Y se quedó mirándola sin que ella se diera cuenta de su presencia, mirándola bien, almacenando miradas a su perfil y a su figura. Dos veces volvió ella la cabeza hacia la entrada.
—Es por mí —pensó Jolyon. Y al fin se le acercó.
—Mira —le dijo.
Leyó ella el telegrama y él la oyó suspirar.
¡Aquel suspiro era también por él! Su situación era cruel verdaderamente. Para ser leal con su hijo, no tenía otra cosa que hacer más que despedirse de ella y partir. Para ser leal al sentimiento que llenaba su corazón, tenía que declarárselo a ella. ¿Podría, querría ella comprender el silencio en que estaba mirando el cuadro?
—Tengo que volver a casa inmediatamente —dijo al fin—. Echaré de menos esto, lo echaré de menos…

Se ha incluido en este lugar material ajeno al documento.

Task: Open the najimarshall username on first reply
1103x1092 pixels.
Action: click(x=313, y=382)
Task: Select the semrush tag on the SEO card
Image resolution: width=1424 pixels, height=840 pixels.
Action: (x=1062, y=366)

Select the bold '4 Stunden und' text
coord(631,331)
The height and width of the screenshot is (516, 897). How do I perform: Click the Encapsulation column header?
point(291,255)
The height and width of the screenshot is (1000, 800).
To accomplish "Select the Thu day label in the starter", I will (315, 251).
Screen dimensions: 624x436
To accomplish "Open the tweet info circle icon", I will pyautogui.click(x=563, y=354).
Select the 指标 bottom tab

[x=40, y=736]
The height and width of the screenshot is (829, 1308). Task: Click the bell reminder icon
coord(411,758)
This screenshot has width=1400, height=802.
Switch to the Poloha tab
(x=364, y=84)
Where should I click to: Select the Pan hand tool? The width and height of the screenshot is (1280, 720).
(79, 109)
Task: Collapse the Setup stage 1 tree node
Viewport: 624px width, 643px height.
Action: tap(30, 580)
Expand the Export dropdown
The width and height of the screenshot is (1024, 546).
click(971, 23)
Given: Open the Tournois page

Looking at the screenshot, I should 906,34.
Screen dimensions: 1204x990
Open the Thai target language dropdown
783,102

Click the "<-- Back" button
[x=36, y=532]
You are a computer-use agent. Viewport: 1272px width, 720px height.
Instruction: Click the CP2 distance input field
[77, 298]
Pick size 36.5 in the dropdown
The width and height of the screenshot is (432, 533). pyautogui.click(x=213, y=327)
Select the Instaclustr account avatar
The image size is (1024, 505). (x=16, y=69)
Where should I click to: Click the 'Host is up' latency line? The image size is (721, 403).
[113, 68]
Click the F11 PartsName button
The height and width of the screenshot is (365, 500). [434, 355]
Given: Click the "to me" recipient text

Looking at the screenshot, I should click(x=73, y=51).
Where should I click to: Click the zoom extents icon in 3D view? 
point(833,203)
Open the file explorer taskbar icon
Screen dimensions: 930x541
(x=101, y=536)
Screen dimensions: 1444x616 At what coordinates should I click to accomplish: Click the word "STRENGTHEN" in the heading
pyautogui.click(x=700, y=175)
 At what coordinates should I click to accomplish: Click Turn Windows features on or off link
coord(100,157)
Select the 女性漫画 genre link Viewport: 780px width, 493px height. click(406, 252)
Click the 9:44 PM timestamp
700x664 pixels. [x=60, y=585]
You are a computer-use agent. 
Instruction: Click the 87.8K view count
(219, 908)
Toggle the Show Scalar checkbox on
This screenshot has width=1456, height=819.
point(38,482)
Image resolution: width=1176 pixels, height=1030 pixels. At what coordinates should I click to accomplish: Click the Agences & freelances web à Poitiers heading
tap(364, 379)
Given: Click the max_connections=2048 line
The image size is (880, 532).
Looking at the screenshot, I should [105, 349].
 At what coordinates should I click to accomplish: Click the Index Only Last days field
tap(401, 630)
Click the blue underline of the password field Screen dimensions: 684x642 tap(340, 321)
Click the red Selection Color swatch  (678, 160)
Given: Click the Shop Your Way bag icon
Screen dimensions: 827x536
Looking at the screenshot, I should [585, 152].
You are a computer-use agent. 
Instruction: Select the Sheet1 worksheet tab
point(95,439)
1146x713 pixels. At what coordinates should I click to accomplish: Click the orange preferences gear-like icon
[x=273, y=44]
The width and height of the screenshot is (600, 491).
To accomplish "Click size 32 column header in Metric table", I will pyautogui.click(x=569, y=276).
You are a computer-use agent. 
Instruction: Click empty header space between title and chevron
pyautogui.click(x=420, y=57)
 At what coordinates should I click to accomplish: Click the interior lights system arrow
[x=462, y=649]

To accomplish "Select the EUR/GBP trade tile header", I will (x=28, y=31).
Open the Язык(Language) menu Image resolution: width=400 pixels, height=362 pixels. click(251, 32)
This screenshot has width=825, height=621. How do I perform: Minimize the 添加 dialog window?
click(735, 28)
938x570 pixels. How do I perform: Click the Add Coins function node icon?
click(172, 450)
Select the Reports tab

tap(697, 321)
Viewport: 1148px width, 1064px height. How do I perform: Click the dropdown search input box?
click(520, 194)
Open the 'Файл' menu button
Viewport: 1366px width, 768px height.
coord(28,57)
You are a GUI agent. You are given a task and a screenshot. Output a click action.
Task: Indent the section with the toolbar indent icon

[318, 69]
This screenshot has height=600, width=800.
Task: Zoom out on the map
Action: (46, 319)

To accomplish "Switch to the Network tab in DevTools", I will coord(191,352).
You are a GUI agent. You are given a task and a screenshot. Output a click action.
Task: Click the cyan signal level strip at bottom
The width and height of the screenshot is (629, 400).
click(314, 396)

—Yo también. Pero no tienes más remedio que irte.
—Bien —dijo Jolyon. Y le tendió la mano.
Al encontrar su mirada, casi le dominó un acceso de ternura y dolor.
—Así es la vida… —dijo—. Cuídate mucho, Irene.
Le vacilaban las piernas, como si su cerebro rehusara dirigirlas lejos de allí. Desde la puerta la vio llevarse la mano a la boca y tocar los dedos con los labios. Él se quitó el sombrero con solemnidad y no volvió a mirar atrás.